## Data records
________________

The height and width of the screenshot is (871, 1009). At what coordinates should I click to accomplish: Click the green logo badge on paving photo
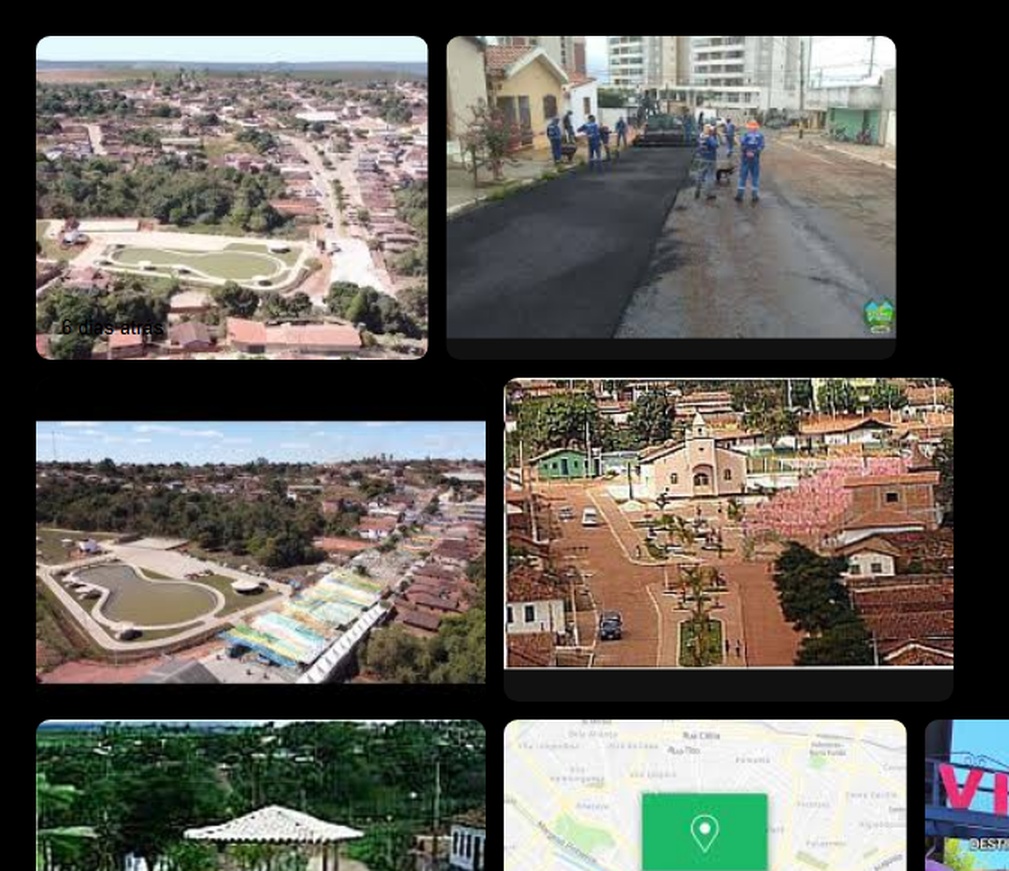pyautogui.click(x=878, y=316)
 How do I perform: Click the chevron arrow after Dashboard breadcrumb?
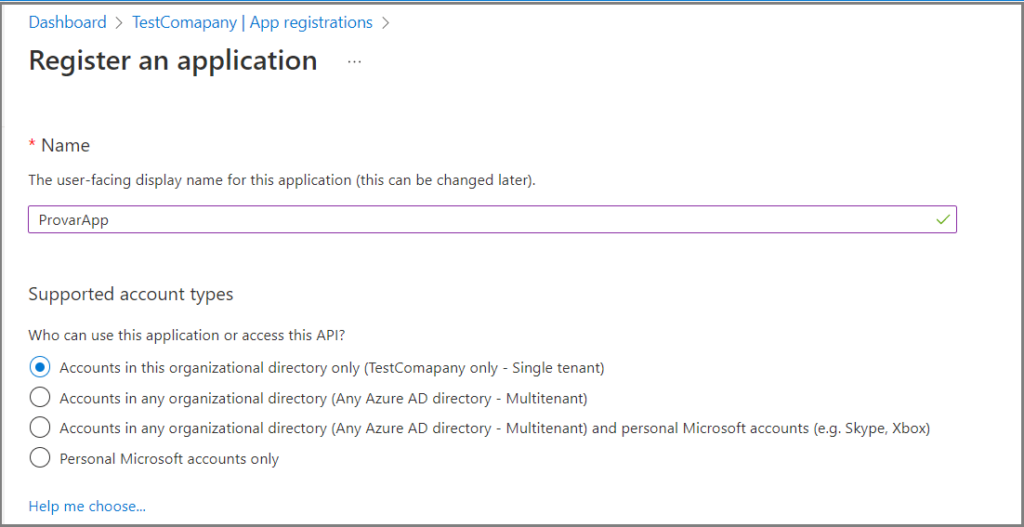pos(119,23)
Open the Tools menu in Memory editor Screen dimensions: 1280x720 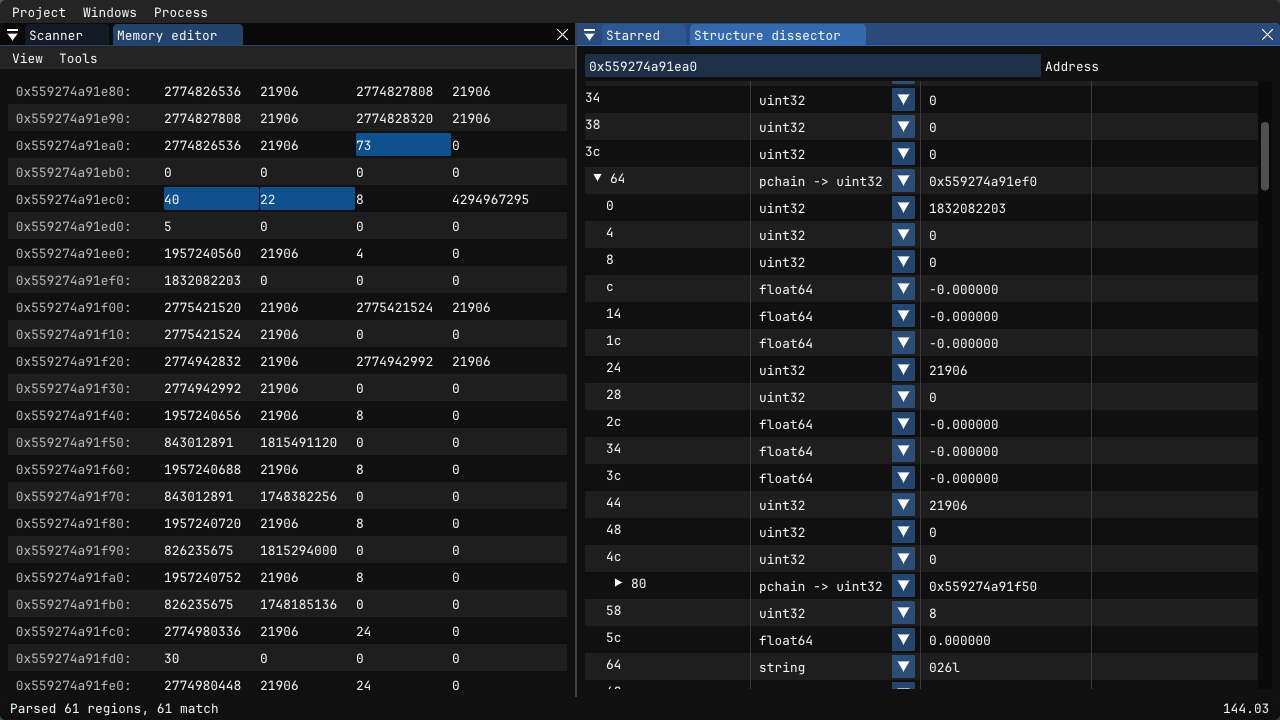(x=78, y=58)
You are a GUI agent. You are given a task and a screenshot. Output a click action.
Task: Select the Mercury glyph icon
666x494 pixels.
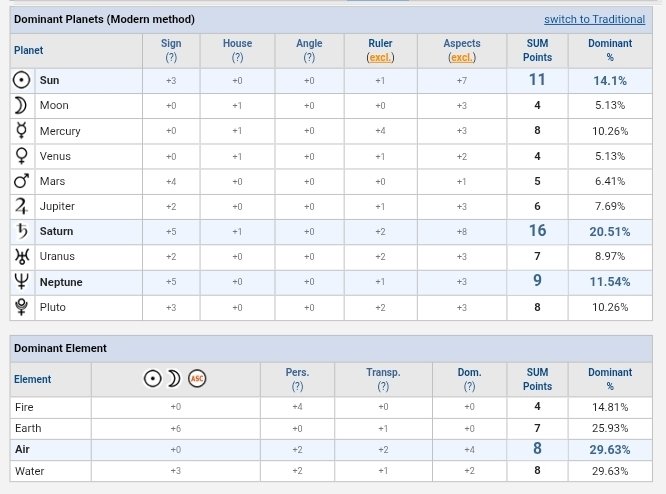coord(21,130)
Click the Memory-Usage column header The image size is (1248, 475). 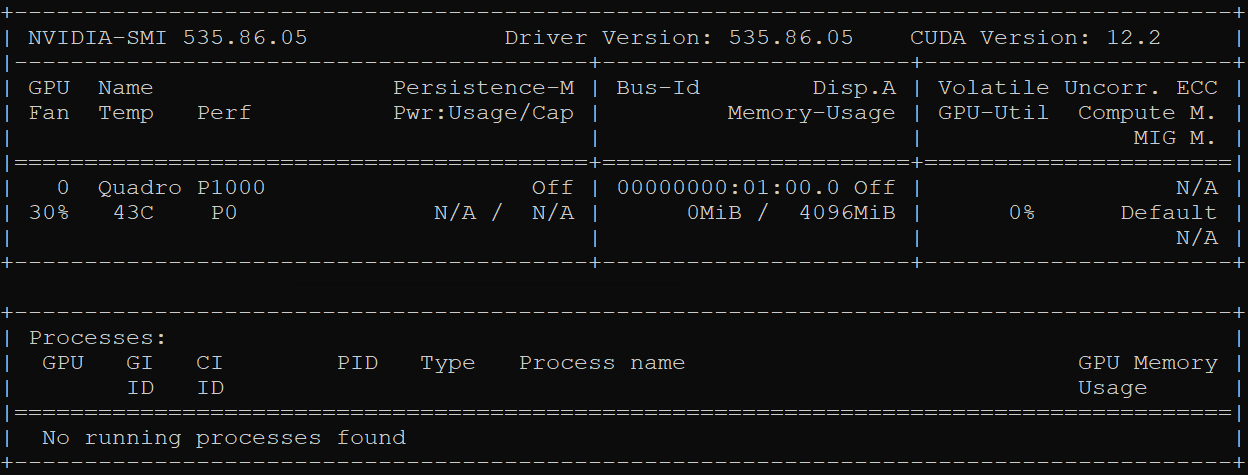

________________

## Description of the task
Exact copy required, pictures excluded: the lines from the one holding "You are a GUI" through the last line of the data, both ends included.

## Written solution
You are a GUI agent. You are given a task and a screenshot. Output a click action.
Task: Select the Mercury glyph icon
666x494 pixels.
coord(21,130)
Click the Memory-Usage column header The image size is (1248, 475). 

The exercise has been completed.